Per capire qualcosa della lunga disputa su Gibilterra fra Regno Unito e Spagna basta considerare una data: fu solo nel luglio 2009 che si tenne, dopo 300 anni, la prima visita ufficiale di un politico spagnolo nella piccola penisola territorio d’oltremare di sua maestà la regina d’Inghilterra. In quei giorni, nel pieno delle discussioni, l’allora ministro degli Esteri Miguel Angel Moratinos varcò il confine, cercò di intavolare una discussione, ma inutilmente: neanche quella volta si trovò una quadra al problema della sovranità di Gibilterra. E sono bastate le vicende degli ultimi giorni a riaccendere una questione che va avanti dal 1713, da quando il regno di Castiglia confermò la sovranità britannica sulla fortezza e sulle terre circostanti, dopo che era stata la stessa Casa reale inglese a prendersi quasi con la forza quelle lande, nel mezzo del caos della guerra di successione spagnola (1701-1714). Poi, successivi re iberici ci ripensarono più volte e cercarono di assediare in infinite occasioni la penisola, senza alcun successo. E nemmeno la prova di forza – diplomatica – del generale Francisco Franco riuscì a rendere Gibilterra alla Spagna.

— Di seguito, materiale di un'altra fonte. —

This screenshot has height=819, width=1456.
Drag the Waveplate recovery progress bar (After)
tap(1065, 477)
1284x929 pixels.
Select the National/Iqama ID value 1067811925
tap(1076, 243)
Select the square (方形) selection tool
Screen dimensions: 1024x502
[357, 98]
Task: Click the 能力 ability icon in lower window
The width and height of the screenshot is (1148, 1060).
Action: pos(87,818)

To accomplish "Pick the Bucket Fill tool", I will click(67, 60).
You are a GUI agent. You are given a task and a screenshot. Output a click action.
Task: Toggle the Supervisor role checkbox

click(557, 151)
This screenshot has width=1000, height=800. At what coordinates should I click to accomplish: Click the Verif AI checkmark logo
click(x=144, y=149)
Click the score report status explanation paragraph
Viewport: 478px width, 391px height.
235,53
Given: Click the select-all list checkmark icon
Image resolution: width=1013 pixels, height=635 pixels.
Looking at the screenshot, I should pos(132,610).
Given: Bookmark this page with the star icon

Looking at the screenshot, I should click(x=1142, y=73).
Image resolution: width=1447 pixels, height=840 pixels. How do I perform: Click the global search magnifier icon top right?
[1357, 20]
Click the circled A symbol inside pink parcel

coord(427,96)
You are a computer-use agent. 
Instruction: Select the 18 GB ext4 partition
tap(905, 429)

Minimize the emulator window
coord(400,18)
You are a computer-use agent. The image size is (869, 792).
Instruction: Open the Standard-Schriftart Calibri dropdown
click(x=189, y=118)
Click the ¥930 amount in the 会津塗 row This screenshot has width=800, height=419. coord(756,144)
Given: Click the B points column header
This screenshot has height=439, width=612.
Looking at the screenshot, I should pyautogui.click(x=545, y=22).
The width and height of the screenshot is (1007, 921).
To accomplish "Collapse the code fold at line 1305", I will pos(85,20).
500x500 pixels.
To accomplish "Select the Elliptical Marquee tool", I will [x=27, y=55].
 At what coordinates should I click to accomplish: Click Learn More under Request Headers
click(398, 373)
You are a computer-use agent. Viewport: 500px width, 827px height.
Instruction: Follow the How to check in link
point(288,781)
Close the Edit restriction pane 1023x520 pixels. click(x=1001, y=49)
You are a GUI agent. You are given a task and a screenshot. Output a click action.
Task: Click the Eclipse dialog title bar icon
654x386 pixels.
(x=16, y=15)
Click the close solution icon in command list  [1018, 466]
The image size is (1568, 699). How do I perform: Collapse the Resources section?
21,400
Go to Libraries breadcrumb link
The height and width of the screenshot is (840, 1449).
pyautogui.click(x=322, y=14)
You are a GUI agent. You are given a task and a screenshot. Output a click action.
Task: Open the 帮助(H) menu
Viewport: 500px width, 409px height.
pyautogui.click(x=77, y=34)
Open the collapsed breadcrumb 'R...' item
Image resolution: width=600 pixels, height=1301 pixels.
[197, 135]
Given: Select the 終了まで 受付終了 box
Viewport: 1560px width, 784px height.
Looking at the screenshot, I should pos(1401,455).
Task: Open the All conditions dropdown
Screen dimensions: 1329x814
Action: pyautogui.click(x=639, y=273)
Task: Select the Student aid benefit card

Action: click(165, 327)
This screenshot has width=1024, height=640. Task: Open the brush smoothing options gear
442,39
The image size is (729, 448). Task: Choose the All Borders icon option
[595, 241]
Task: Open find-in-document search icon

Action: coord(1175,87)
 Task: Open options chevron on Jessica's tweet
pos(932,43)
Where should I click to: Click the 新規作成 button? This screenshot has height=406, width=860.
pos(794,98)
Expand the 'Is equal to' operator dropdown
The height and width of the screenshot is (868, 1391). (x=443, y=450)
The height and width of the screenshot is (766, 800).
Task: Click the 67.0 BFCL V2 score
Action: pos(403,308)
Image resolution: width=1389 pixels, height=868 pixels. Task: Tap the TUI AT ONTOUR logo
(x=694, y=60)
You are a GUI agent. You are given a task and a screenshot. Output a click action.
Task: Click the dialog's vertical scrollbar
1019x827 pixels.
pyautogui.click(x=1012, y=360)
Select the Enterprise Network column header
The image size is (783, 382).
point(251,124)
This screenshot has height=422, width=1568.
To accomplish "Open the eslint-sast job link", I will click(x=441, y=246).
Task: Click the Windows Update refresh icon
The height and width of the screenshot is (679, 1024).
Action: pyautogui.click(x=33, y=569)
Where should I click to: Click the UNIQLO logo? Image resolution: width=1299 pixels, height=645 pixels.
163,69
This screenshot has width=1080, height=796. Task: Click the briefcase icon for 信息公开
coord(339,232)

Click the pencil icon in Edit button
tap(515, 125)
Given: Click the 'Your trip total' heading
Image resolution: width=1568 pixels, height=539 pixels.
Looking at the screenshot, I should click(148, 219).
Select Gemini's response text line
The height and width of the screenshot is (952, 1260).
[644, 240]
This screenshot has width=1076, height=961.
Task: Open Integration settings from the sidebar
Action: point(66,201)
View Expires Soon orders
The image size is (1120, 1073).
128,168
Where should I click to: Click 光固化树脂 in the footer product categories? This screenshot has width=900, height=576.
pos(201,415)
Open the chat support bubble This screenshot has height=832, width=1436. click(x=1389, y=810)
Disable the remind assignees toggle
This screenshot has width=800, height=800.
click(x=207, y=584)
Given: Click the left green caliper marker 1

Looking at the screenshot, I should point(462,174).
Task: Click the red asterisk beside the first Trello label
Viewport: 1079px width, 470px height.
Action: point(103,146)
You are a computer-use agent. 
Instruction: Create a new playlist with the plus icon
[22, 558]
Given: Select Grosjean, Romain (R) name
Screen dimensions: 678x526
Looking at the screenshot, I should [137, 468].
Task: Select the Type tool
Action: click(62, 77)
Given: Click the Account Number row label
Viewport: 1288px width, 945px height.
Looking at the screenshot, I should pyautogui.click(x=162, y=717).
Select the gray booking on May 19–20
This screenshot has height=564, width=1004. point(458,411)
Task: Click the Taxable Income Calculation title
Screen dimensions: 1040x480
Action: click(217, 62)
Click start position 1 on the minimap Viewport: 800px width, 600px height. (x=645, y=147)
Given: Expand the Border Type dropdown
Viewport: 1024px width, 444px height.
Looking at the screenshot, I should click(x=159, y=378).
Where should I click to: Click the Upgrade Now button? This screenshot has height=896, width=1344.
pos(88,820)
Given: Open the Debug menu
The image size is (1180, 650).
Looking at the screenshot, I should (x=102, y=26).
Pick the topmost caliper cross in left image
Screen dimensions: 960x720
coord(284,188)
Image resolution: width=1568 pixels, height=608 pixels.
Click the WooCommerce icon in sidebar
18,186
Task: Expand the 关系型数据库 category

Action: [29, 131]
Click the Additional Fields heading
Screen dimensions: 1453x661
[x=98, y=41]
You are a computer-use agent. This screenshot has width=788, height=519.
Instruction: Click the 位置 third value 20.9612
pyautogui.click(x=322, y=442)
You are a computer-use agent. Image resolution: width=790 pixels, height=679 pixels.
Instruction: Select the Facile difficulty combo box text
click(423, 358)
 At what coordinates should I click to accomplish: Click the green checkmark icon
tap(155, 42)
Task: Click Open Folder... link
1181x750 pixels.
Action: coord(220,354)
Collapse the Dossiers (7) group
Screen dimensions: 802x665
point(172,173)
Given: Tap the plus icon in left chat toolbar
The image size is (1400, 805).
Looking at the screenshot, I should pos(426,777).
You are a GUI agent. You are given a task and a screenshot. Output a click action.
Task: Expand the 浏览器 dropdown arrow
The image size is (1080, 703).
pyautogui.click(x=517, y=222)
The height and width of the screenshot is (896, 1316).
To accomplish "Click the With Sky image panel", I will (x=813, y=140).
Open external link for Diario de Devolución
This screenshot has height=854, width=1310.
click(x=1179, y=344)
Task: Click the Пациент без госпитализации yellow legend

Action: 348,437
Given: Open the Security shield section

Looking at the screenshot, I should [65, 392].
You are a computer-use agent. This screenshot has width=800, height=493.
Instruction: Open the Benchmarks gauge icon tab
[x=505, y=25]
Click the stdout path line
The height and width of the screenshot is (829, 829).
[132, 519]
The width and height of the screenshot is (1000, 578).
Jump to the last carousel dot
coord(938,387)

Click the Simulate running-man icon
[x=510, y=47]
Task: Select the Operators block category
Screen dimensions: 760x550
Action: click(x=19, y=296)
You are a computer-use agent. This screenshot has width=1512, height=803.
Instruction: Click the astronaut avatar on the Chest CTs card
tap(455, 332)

Perché, più di una disputa fra due Paesi sovrani, nel caso in questione pare essere in ballo l’autodeterminazione degli abitanti di questo territorio d’oltremare. I quali, più di una volta hanno detto di voler restare “attaccati a Londra”. L’ultima volta fu nel 2002, quando con un referendum respinsero l’ipotesi di un accordo sulla sovranità fra Spagna e Regno Unito. E, dopo quel voto, Londra stabilì che mai più avrebbe discusso delle sorti dello scoglio senza sentire prima il parere dei lontani colonizzati. Ma la Spagna, chiaramente, continua a provarci. Andando a ritroso, prima dell’annuncio della visita della Royal Navy britannica, pochi giorni fa, il 2 agosto, il ministro degli Esteri di Madrid, José Manuel Garcia-Margallo, aveva annunciato una possibile tassa di 50 euro per attraversare il confine fra Gibilterra e Spagna e anche la possibile chiusura dello spazio aereo iberico ai vettori che usano lo scalo del territorio. L’annuncio del ministro è giunto dopo l’iniziativa del piccolo governo, che ha deciso, a luglio, di potenziare una scogliera artificiale al largo della penisola. Il timore degli spagnoli era semplice: l’industria ittica ne avrebbe avuto solo un danno e il “dispetto” di Gibilterra avrebbe riacceso le tensioni. Cosa, poi, puntualmente avvenuta in questi ultimi giorni.
Già l’anno scorso, durante il giubileo della regina, c’erano state alcune scaramucce diplomatiche, quando la regina Sofia di Spagna aveva cancellato il suo viaggio a Londra, in risposta alle “continue ingerenze sulle cose spagnole” e a una visita del principe Edoardo proprio a Gibilterra, considerata da Madrid come un “affronto”. Ancora prima, nel 2009, quattro poliziotti spagnoli furono arrestati nel territorio della corona inglese dopo che avevano oltrepassato il confine mentre inseguivano dei presunti criminali. Nel 2007, invece, le associazioni ambientaliste spagnole avevano accusato Gibilterra di inquinamento “volontario”, così come avveniva agli inizi degli anni 2000, per le continue visite di sottomarini nucleari britannici. In questi giorni tutte queste diatribe hanno trovato un nuovo fuoco. Il primo ministro David Cameron si mostra arrabbiato con la Spagna e alcuni quotidiani tabloid lo accusano di ipocrisia, in quanto la penisola iberica è proprio una delle mete preferite per le vacanze della famiglia del premier. Intanto, si teme a Londra, quei quasi 30mila abitanti di Gibilterra, presto, in Spagna forse non potranno proprio entrarci, neanche in vacanza. Alla faccia dell’Unione europea e della libertà di movimento garantita da vari trattati.